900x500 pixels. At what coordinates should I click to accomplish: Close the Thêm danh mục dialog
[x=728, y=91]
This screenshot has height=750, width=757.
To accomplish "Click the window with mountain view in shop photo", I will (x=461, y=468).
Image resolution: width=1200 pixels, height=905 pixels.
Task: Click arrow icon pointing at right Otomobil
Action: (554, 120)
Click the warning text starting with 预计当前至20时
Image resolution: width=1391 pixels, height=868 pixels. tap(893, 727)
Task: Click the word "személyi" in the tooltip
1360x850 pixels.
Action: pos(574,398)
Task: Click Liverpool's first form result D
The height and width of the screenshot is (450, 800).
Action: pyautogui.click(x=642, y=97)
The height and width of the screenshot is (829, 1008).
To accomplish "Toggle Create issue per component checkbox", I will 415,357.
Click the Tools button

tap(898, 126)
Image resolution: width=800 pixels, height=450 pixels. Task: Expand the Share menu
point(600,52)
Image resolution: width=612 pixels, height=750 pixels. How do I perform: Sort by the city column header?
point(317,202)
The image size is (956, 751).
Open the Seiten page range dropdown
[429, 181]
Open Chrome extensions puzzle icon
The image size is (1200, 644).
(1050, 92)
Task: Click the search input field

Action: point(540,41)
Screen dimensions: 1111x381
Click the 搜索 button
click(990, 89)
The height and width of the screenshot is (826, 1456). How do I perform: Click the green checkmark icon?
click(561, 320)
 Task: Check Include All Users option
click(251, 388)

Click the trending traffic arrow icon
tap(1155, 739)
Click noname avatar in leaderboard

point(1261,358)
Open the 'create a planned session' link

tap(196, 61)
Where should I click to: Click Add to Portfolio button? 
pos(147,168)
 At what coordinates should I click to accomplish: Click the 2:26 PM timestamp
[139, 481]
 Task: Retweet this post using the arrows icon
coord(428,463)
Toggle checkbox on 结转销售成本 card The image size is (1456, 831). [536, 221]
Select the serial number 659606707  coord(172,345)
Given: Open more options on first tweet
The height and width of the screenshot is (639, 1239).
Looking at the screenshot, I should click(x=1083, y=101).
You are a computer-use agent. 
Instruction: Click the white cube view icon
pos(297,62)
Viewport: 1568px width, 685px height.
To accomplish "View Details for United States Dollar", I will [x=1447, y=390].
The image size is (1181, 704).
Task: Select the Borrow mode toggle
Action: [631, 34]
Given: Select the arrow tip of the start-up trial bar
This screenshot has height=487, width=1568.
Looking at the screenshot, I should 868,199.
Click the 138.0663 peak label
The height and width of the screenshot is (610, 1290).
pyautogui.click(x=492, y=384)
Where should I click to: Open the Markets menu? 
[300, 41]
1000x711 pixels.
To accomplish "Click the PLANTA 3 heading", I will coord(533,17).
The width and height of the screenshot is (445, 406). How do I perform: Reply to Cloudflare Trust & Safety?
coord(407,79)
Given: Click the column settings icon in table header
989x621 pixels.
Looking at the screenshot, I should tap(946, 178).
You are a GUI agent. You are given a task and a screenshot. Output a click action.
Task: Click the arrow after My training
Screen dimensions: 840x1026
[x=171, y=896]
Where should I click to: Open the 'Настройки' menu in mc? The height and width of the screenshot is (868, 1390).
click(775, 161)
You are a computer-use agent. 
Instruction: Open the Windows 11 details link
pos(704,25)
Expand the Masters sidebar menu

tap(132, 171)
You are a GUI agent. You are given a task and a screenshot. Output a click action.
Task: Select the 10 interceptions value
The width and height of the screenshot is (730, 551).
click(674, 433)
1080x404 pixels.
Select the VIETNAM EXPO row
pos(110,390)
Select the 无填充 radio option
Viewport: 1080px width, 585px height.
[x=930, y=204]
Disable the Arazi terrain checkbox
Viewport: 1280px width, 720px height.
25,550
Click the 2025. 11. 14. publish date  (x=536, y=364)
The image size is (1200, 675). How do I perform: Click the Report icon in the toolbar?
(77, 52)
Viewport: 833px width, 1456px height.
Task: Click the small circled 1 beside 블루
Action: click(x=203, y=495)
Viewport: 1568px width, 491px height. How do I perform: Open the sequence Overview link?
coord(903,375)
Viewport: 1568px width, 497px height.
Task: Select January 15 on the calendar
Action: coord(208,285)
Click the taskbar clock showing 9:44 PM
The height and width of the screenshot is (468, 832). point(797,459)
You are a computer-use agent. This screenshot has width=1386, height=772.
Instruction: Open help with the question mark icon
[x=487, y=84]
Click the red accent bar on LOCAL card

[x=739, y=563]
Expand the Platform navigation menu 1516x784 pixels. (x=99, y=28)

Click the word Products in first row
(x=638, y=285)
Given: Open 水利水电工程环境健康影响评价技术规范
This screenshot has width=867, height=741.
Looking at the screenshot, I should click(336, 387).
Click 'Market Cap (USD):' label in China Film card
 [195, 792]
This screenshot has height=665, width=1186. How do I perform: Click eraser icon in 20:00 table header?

> WHAT THE TASK ASKS
Your answer should consist of every record, restated exactly.

> WRITTEN SOLUTION
900x500 pixels. At what coordinates should I click to accomplish: Close the Thêm danh mục dialog
[x=728, y=91]
This screenshot has height=750, width=757.
To accomplish "Click the window with mountain view in shop photo", I will (x=461, y=468).
Image resolution: width=1200 pixels, height=905 pixels.
Task: Click arrow icon pointing at right Otomobil
Action: (554, 120)
Click the warning text starting with 预计当前至20时
Image resolution: width=1391 pixels, height=868 pixels. tap(893, 727)
Task: Click the word "személyi" in the tooltip
1360x850 pixels.
Action: pos(574,398)
Task: Click Liverpool's first form result D
The height and width of the screenshot is (450, 800).
Action: pyautogui.click(x=642, y=97)
The height and width of the screenshot is (829, 1008).
To accomplish "Toggle Create issue per component checkbox", I will 415,357.
Click the Tools button

tap(898, 126)
Image resolution: width=800 pixels, height=450 pixels. Task: Expand the Share menu
point(600,52)
Image resolution: width=612 pixels, height=750 pixels. How do I perform: Sort by the city column header?
point(317,202)
The image size is (956, 751).
Open the Seiten page range dropdown
[429, 181]
Open Chrome extensions puzzle icon
The image size is (1200, 644).
(1050, 92)
Task: Click the search input field

Action: point(540,41)
Screen dimensions: 1111x381
Click the 搜索 button
click(990, 89)
The height and width of the screenshot is (826, 1456). How do I perform: Click the green checkmark icon?
click(561, 320)
 Task: Check Include All Users option
click(251, 388)

Click the trending traffic arrow icon
tap(1155, 739)
Click noname avatar in leaderboard

point(1261,358)
Open the 'create a planned session' link

tap(196, 61)
Where should I click to: Click Add to Portfolio button? 
pos(147,168)
 At what coordinates should I click to accomplish: Click the 2:26 PM timestamp
[139, 481]
 Task: Retweet this post using the arrows icon
coord(428,463)
Toggle checkbox on 结转销售成本 card The image size is (1456, 831). [536, 221]
Select the serial number 659606707  coord(172,345)
Given: Open more options on first tweet
The height and width of the screenshot is (639, 1239).
Looking at the screenshot, I should click(x=1083, y=101).
You are a computer-use agent. 
Instruction: Click the white cube view icon
pos(297,62)
Viewport: 1568px width, 685px height.
To accomplish "View Details for United States Dollar", I will [x=1447, y=390].
The image size is (1181, 704).
Task: Select the Borrow mode toggle
Action: [631, 34]
Given: Select the arrow tip of the start-up trial bar
This screenshot has height=487, width=1568.
Looking at the screenshot, I should 868,199.
Click the 138.0663 peak label
The height and width of the screenshot is (610, 1290).
pyautogui.click(x=492, y=384)
Where should I click to: Open the Markets menu? 
[300, 41]
1000x711 pixels.
To accomplish "Click the PLANTA 3 heading", I will coord(533,17).
The width and height of the screenshot is (445, 406). How do I perform: Reply to Cloudflare Trust & Safety?
coord(407,79)
Given: Click the column settings icon in table header
989x621 pixels.
Looking at the screenshot, I should tap(946, 178).
You are a GUI agent. You are given a task and a screenshot. Output a click action.
Task: Click the arrow after My training
Screen dimensions: 840x1026
[x=171, y=896]
Where should I click to: Open the 'Настройки' menu in mc? The height and width of the screenshot is (868, 1390).
click(775, 161)
You are a computer-use agent. 
Instruction: Open the Windows 11 details link
pos(704,25)
Expand the Masters sidebar menu

tap(132, 171)
You are a GUI agent. You are given a task and a screenshot. Output a click action.
Task: Select the 10 interceptions value
The width and height of the screenshot is (730, 551).
click(674, 433)
1080x404 pixels.
Select the VIETNAM EXPO row
pos(110,390)
Select the 无填充 radio option
Viewport: 1080px width, 585px height.
[x=930, y=204]
Disable the Arazi terrain checkbox
Viewport: 1280px width, 720px height.
25,550
Click the 2025. 11. 14. publish date  (x=536, y=364)
The image size is (1200, 675). How do I perform: Click the Report icon in the toolbar?
(77, 52)
Viewport: 833px width, 1456px height.
Task: Click the small circled 1 beside 블루
Action: click(x=203, y=495)
Viewport: 1568px width, 491px height. How do I perform: Open the sequence Overview link?
coord(903,375)
Viewport: 1568px width, 497px height.
Task: Select January 15 on the calendar
Action: coord(208,285)
Click the taskbar clock showing 9:44 PM
The height and width of the screenshot is (468, 832). point(797,459)
You are a computer-use agent. This screenshot has width=1386, height=772.
Instruction: Open help with the question mark icon
[x=487, y=84]
Click the red accent bar on LOCAL card

[x=739, y=563]
Expand the Platform navigation menu 1516x784 pixels. (x=99, y=28)

Click the word Products in first row
(x=638, y=285)
Given: Open 水利水电工程环境健康影响评价技术规范
This screenshot has width=867, height=741.
Looking at the screenshot, I should click(336, 387).
Click 'Market Cap (USD):' label in China Film card
 [195, 792]
This screenshot has height=665, width=1186. How do I perform: Click eraser icon in 20:00 table header?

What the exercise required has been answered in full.